What you need to do: Pull each line holding "will" out of the entries below.
Input data Block Start
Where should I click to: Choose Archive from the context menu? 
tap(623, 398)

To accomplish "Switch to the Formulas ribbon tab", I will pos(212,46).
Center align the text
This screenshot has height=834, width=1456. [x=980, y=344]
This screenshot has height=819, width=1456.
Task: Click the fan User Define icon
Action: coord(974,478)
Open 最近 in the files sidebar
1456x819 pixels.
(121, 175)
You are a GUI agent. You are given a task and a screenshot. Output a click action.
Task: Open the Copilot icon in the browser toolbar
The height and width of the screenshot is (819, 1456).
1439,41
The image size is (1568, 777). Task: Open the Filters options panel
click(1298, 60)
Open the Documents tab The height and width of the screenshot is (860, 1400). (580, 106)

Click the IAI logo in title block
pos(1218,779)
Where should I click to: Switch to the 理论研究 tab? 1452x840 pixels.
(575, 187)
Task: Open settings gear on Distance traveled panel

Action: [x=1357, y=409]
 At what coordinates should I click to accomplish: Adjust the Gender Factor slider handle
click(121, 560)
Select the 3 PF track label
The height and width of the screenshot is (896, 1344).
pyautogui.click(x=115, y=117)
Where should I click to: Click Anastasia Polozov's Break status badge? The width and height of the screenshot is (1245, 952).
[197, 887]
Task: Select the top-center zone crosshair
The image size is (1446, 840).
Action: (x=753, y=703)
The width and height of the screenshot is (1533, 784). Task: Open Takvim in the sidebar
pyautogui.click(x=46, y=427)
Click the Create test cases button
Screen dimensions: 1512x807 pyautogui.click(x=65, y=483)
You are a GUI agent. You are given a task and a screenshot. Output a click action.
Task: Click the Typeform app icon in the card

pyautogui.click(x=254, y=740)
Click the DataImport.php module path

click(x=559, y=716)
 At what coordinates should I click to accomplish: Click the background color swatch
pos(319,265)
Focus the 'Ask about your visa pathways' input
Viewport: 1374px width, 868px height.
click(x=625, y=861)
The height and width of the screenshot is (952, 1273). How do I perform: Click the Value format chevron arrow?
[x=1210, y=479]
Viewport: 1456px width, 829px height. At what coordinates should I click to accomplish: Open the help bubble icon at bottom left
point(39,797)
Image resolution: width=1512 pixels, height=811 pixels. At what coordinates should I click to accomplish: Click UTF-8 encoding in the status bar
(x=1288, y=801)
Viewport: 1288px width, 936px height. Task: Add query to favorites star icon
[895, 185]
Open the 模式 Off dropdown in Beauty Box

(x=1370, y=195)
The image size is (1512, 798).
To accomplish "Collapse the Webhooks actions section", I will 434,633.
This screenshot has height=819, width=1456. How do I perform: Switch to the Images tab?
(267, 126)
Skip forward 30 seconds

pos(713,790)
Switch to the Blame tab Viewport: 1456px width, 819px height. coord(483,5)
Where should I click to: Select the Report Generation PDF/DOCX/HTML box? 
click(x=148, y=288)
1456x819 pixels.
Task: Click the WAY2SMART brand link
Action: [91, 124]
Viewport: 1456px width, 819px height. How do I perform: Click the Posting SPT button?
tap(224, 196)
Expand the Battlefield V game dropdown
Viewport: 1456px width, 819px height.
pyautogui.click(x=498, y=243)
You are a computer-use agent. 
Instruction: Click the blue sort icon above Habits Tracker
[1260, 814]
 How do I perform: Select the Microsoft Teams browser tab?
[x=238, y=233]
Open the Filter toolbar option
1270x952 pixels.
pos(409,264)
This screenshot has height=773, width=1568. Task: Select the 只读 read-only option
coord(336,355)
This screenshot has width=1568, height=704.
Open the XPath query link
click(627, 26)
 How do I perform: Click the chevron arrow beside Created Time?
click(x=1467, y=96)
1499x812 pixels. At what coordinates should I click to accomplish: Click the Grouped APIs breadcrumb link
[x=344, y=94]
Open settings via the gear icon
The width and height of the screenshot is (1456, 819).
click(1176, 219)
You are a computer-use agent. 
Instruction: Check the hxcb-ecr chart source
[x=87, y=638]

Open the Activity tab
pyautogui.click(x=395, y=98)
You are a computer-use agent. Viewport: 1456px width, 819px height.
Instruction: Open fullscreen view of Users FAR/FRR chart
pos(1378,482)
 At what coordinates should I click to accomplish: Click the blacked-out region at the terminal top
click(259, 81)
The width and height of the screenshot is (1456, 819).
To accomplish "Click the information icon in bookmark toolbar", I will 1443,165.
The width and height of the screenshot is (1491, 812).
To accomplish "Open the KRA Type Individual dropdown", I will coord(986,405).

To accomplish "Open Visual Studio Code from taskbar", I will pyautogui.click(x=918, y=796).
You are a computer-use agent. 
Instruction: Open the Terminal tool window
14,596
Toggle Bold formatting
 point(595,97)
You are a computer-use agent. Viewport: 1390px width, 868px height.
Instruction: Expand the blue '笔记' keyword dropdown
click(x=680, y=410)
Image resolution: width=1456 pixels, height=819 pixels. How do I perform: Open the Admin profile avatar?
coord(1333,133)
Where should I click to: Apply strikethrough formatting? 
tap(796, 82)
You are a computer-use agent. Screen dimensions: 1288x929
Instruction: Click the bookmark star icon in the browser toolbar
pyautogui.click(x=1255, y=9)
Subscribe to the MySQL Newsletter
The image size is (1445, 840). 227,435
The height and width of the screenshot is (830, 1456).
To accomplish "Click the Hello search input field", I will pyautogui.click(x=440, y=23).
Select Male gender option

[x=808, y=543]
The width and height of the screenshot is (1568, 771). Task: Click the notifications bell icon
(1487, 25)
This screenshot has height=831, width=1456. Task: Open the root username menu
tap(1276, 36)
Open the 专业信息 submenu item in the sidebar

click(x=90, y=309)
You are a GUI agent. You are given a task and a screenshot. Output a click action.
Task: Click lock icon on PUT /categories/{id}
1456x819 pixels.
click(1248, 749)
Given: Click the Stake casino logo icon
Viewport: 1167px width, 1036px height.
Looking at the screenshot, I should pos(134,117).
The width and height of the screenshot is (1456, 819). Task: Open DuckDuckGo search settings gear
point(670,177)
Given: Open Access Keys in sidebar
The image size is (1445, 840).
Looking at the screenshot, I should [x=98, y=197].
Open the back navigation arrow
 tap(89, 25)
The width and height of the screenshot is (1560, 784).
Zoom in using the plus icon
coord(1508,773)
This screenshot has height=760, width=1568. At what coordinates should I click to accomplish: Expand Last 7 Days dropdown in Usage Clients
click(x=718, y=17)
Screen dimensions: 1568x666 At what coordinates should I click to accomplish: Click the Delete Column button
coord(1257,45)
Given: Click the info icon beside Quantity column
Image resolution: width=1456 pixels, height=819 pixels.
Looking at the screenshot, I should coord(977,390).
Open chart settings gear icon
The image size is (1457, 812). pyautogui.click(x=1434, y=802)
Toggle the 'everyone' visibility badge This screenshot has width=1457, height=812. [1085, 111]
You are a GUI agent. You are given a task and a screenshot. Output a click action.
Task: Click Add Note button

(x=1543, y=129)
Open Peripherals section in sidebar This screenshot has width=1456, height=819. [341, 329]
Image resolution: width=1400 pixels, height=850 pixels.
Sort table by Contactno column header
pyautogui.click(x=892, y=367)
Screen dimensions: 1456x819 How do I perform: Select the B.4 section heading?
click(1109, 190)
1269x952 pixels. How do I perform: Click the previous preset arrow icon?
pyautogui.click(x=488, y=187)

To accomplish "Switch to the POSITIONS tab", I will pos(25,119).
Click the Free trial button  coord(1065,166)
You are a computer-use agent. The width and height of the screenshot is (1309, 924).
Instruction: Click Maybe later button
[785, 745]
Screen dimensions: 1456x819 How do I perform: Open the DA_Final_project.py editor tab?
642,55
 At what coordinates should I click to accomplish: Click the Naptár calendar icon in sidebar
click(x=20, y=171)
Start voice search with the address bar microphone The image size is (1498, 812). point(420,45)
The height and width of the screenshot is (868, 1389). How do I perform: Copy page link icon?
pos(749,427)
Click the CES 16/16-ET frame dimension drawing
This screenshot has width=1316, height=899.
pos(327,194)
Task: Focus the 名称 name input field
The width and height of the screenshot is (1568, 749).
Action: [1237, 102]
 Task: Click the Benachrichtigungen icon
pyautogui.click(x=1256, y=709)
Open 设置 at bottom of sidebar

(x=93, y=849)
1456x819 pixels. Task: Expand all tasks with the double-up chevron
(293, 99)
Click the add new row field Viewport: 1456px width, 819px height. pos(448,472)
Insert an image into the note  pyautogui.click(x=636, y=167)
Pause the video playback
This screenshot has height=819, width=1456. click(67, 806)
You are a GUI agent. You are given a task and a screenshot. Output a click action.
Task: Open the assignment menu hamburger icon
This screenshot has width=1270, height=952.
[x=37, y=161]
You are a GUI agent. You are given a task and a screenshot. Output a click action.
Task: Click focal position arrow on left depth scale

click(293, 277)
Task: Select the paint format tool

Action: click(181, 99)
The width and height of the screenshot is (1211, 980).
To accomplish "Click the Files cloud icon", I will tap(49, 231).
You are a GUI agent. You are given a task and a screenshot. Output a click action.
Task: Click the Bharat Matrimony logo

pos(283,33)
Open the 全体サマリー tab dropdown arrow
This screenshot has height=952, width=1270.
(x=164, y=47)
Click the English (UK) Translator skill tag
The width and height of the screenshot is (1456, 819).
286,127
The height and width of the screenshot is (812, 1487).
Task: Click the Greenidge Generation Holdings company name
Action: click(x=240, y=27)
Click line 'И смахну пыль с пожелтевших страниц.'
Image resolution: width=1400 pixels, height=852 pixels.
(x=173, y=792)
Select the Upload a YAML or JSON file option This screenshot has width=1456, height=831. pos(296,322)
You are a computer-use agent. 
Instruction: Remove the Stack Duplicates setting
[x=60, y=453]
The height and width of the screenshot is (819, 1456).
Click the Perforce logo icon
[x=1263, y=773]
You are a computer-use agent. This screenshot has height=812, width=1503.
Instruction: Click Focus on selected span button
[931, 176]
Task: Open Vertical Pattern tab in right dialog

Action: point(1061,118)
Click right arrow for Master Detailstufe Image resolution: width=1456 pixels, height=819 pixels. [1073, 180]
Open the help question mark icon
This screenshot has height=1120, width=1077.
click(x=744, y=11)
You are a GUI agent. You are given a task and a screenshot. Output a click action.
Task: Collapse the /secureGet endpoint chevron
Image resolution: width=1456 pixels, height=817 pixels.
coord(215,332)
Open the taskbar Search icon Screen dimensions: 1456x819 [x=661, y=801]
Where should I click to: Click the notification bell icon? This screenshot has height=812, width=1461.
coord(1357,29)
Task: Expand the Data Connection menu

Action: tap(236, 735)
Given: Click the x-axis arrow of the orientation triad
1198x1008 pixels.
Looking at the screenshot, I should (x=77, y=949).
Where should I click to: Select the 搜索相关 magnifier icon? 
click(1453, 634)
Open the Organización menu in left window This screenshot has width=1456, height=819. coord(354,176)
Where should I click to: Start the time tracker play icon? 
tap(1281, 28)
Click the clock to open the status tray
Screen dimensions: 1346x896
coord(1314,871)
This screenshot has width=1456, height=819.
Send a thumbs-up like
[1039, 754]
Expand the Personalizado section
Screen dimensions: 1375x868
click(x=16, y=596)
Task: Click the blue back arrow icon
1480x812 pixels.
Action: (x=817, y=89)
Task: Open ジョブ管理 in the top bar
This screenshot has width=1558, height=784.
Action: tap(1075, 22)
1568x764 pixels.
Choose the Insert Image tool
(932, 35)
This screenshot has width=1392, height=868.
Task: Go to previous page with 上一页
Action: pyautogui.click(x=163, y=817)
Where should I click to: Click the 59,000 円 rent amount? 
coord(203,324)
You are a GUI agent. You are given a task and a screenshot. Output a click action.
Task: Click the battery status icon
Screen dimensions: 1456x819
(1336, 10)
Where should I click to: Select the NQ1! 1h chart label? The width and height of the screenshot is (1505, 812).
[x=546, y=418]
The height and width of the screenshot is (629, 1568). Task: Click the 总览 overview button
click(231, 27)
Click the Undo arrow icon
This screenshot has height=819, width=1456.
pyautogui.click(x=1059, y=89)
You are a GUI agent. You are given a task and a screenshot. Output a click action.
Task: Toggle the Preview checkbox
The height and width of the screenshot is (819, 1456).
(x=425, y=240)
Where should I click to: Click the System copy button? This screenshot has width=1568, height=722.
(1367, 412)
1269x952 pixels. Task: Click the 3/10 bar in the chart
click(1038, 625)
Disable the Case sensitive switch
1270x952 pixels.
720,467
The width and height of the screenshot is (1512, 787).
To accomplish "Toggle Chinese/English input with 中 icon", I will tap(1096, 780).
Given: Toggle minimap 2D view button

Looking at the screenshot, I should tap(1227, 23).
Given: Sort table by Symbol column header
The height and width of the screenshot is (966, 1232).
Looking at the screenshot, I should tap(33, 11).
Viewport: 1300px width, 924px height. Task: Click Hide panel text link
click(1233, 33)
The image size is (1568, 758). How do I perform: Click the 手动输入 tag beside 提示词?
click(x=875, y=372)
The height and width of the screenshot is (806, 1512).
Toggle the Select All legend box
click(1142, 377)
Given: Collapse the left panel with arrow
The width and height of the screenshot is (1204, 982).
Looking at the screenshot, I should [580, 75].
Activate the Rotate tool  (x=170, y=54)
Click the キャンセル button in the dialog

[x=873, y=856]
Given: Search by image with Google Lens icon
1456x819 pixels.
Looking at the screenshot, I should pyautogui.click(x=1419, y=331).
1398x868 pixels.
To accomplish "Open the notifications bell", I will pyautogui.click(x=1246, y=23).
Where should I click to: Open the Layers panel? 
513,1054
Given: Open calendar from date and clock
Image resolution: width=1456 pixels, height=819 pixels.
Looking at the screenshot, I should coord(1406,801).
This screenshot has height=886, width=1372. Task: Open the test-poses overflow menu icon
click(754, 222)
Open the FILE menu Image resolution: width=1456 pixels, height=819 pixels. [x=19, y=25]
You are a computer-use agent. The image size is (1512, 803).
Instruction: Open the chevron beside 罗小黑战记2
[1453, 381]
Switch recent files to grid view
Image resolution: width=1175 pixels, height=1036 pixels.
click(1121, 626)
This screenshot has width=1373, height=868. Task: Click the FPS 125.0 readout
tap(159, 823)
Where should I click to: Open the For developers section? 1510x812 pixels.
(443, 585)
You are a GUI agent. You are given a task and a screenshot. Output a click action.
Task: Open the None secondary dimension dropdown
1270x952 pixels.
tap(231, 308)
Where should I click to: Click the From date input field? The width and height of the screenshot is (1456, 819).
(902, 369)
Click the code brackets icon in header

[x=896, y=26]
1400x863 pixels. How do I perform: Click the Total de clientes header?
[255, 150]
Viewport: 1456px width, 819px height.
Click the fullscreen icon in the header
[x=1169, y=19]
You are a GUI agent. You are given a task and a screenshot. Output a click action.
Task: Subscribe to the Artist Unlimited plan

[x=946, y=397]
Input data Block End
Answer:
To accomplish "Switch to the Formulas ribbon tab", I will pos(212,46).
To accomplish "Collapse the Webhooks actions section", I will 434,633.
To accomplish "Click the information icon in bookmark toolbar", I will 1443,165.
To accomplish "Open the KRA Type Individual dropdown", I will coord(986,405).
To accomplish "Open Visual Studio Code from taskbar", I will pyautogui.click(x=918, y=796).
To accomplish "Click the Hello search input field", I will pyautogui.click(x=440, y=23).
To accomplish "Switch to the POSITIONS tab", I will pos(25,119).
To accomplish "Click the Files cloud icon", I will tap(49, 231).
To accomplish "Toggle Chinese/English input with 中 icon", I will tap(1096, 780).
To accomplish "Open the notifications bell", I will pyautogui.click(x=1246, y=23).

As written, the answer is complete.